Other market watchers echo Sharma’s view. Anita Desai**, chief economist at the National Institute of Financial Management, highlighted that “the current dip is amplified by a strong dollar index, which is at 105.4, the highest since 2022.” She added that “oil‑price‑driven inflation expectations are likely to keep the RBI cautious, which could sustain a modestly higher real‑interest‑rate environment, further pressuring gold demand.”

From a technical perspective, the MCX gold chart broke below the 200‑day moving average at Rs 55,500/10 gm, a bearish signal that could attract short‑term traders. However, the relative strength index (RSI) sits at 38, suggesting the metal is not yet oversold.

What’s Next

Market participants will watch three key variables over the next 10 days:

  • Geopolitical escalation: Any further Iranian retaliation or U.S. counter‑measures could reignite safe‑haven buying.
  • Dollar trajectory: If the U.S. Federal Reserve signals a pause in rate hikes, the dollar may weaken, supporting metal prices.
  • Oil price stability: A sustained rise above $85 per barrel could keep inflation expectations high, pressuring gold.

For Indian retail investors, the decision to sell now or hold depends on risk tolerance and investment horizon. Those with a long‑term view may view the dip as a buying opportunity, especially if they anticipate a return to “normal” geopolitical conditions within the next quarter.

Key Takeaways

  • Silver fell Rs 4,500/kg; gold slipped Rs 2,500 per 10 gm on MCX after Iran’s missile strikes.
  • Stronger USD (₹84.70) and higher Brent crude ($84) amplified the sell‑off.
  • India’s gold imports could see short‑term cost relief, but rupee depreciation may offset gains for jewellers.
  • Experts warn the dip reflects a temporary flight‑to‑cash, not a loss of gold’s safe‑haven status.
  • Watch for further geopolitical developments, dollar movements, and oil price trends to gauge the next direction.

Historical Context

Precious‑metal prices have reacted sharply to Middle‑East crises before. During the 1990‑91 Gulf War, gold rallied 30 % in three months, while silver surged 45 %. More recently, the 2022 Russian invasion of Ukraine lifted gold by nearly 20 % as investors fled risk. However, each episode also showed that once the immediate shock fades, prices can retrace sharply if broader macro factors—such as a strong dollar or rising yields—dominate.

In India, the 2020 COVID‑19 lockdown saw gold prices tumble 12 % in March, only to rebound to record highs by August as the economy reopened and inflation fears grew.

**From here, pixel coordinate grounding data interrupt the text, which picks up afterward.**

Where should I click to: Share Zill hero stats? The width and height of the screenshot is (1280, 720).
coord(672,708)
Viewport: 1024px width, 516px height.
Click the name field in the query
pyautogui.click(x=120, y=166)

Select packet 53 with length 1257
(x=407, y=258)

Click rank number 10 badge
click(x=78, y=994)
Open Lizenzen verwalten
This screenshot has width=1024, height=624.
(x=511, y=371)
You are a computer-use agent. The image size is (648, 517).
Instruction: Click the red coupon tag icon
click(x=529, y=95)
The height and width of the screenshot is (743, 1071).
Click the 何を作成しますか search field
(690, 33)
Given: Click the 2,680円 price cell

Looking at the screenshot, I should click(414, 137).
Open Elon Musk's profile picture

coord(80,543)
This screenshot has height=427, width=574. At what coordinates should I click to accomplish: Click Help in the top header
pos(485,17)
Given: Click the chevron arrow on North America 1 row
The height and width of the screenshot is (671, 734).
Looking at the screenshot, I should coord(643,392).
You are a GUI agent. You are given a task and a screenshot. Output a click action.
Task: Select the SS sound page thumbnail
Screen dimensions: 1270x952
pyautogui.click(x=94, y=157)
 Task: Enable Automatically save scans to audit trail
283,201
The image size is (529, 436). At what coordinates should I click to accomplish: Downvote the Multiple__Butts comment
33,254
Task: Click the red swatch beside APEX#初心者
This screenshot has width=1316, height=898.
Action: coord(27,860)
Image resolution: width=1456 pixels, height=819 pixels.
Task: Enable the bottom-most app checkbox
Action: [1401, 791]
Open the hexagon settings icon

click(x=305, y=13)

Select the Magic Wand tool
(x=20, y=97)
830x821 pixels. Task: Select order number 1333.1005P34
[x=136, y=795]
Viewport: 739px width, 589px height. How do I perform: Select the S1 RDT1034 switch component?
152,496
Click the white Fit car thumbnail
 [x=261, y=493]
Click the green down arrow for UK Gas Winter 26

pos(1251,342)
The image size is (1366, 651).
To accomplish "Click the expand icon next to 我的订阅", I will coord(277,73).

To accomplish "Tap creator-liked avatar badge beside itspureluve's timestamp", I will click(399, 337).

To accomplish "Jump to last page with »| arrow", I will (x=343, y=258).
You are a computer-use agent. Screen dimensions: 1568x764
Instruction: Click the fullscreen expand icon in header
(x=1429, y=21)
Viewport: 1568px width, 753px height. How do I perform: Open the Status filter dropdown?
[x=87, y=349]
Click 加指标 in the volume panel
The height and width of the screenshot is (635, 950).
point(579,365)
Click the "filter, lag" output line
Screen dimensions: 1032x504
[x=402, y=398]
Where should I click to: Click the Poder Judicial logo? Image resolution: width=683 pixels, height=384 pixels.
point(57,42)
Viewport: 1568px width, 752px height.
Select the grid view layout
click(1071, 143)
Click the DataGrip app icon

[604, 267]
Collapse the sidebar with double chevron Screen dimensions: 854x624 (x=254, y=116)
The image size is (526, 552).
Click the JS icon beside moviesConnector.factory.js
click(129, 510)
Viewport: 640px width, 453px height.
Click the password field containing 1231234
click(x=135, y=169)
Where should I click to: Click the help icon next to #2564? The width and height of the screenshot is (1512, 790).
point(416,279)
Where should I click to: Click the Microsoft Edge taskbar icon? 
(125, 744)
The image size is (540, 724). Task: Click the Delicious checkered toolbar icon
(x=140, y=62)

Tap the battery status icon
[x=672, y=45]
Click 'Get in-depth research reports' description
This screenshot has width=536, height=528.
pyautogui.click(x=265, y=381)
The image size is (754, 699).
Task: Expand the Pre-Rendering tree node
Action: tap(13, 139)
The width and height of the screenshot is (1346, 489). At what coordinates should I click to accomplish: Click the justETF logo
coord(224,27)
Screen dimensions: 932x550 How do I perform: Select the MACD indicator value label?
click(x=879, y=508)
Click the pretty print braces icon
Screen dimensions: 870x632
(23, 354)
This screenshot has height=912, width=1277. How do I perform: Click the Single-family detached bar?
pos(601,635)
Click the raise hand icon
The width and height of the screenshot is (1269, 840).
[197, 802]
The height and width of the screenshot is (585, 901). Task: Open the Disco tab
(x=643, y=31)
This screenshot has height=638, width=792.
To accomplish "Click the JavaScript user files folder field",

The current scenario mirrors that pattern: a geopolitical trigger followed by macro‑economic headwinds that could dictate whether the metal market recovers or continues to slide.

Looking Ahead

As the world watches the Iran‑U.S. standoff, Indian investors must balance short‑term market noise with long‑term wealth‑preservation goals. The precious‑metal dip offers a potential entry point, but the underlying macro forces—currency strength, oil volatility, and geopolitical risk—remain unsettled. Whether you decide to sell now or hold for a possible rebound, staying informed about the evolving landscape will be crucial.

Will the next wave of geopolitical tension push gold back into safe‑haven mode, or will a stronger dollar and high oil keep the metal under pressure? Share your thoughts in the comments.